Ponsel cerdas tanpa kabel Samsung J2 Pro

Ponsel cerdas tanpa kabel Samsung J2 Pro – Setiap tahun, para pokercc senior sekolah menengah di Korea Selatan mengikuti ujian masuk perguruan tinggi nasional yang disebut suneung yang pada dasarnya akan menentukan sisa hidup mereka. Ini tidak berlebihan. Berbeda dengan SAT, yang hanya memainkan bagian kecil dalam penerimaan perguruan tinggi, ide suneung dipukul ke kepala siswa sebagai faktor penentu seberapa sukses mereka akan berada dalam masyarakat yang sangat hirarkis. Itulah mengapa masuk akal bahwa Samsung merilis ponsel cerdas yang tidak dapat terhubung ke internet, sehingga siswa tidak terganggu dan dapat fokus untuk belajar.

Galaxy J2 Pro memiliki fitur penting dari sebuah smartphone. Anda dapat mengirim teks dan melakukan panggilan dengan itu dan mengambil foto dengan kamera belakang 8 megapiksel dan kamera depan 5 megapiksel. Ada juga aplikasi kamus Bahasa Inggris DioDic4 offline, aplikasi kalender, kalkulator, dan radio FM. Itu dia. Dan meskipun secara teknis ada modem LTE di ponsel, itu dinonaktifkan untuk semua hal king4d kecuali panggilan dan SMS. Jika tidak, sama sekali tidak ada Wi-Fi atau data untuk dibicarakan. Jika Anda mau, Anda bahkan dapat memilih paket data yang membatasi berapa banyak teks yang dapat Anda kirim.

Itu datang dalam dua warna, hitam dan emas, dan biaya sekitar ,000 200.000, atau sekitar $ 190. Spesifikasi lainnya cukup bagus: layar QHD AMOLED 5 inci, prosesor quad-core 1,4GHz, dan RAM 1,5GB. Ini juga memiliki baterai 2.600 mAh dan slot microSD. Namun semoga telepon ini hanya akan memainkan peran sementara dalam kehidupan siswa agar mereka dapat menikmati spesifikasi terlalu lama.

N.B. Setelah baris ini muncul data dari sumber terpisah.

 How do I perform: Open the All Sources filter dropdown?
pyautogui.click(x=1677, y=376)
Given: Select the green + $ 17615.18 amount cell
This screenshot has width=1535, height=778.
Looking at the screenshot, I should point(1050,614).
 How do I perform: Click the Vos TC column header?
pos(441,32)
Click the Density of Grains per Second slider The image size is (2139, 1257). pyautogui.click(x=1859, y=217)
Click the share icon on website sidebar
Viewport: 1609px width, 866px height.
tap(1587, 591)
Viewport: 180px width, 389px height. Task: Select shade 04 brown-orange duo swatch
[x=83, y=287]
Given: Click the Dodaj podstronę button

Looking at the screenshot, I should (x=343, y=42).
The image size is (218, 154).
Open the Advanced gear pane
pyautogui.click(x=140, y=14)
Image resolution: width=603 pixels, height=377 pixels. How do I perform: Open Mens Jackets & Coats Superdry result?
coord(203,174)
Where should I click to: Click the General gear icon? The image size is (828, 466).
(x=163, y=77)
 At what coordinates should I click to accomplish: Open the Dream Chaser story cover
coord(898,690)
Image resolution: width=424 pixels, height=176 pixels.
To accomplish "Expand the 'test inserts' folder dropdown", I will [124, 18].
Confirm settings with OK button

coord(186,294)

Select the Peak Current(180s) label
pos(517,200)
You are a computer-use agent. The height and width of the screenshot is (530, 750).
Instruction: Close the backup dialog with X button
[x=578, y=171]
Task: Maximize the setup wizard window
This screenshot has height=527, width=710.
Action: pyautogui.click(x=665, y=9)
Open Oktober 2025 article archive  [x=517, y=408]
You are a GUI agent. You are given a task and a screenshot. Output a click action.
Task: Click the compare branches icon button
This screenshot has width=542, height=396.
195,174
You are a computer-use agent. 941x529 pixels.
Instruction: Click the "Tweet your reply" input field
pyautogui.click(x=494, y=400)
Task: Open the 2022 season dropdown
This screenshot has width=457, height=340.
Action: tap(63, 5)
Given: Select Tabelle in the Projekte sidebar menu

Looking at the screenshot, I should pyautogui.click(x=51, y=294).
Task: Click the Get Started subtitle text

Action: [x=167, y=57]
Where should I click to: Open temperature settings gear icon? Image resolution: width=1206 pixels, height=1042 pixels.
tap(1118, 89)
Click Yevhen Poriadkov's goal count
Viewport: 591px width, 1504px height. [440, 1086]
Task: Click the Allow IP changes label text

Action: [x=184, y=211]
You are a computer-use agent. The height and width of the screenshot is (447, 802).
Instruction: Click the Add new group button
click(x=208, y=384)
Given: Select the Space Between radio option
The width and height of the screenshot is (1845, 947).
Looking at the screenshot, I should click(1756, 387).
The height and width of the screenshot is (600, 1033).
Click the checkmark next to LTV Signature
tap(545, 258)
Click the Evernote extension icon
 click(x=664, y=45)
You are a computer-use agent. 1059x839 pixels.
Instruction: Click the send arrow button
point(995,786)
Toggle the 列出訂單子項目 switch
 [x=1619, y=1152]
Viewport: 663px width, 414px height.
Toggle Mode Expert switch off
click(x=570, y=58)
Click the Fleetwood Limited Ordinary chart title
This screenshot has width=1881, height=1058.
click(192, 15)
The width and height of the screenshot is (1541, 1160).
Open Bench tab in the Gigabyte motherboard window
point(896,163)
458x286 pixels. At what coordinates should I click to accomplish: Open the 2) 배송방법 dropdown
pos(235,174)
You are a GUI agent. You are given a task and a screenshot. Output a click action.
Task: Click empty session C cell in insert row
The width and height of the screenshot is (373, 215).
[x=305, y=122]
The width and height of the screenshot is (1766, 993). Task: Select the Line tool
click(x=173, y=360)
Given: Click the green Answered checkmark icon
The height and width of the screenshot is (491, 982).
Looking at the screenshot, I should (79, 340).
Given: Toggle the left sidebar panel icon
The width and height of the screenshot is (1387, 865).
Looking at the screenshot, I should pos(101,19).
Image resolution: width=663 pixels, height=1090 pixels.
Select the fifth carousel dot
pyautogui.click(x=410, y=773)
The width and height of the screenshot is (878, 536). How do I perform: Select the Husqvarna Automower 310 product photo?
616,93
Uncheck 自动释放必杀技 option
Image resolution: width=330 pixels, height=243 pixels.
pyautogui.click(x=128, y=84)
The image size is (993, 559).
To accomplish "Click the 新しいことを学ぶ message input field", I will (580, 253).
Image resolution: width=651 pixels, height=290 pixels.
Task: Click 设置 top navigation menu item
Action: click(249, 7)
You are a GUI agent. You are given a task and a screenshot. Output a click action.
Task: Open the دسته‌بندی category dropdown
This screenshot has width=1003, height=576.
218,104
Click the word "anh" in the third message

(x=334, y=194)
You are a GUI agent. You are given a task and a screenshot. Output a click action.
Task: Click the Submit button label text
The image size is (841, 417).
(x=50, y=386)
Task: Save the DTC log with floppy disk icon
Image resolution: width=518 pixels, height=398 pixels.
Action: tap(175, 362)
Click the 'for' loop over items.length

Bagian paling menarik dari Galaxy J2 Pro adalah bahwa mereka saat ini menjalankan promosi untuk siswa yang mengikuti ujian suneung 2019 dan 2020. Setelah siswa menyelesaikan tes melelahkan, mereka dapat benar-benar memperdagangkan ponsel untuk Galaxy S, Note, atau ponsel seri A yang dirilis setelah 2018 dan meminta biaya J2 Pro diganti. Belum ada rencana buku mimpi untuk menjual telepon di luar Korea Selatan, tetapi mungkin tidak ada negara lain di mana pengambilan tes dilakukan dengan serius.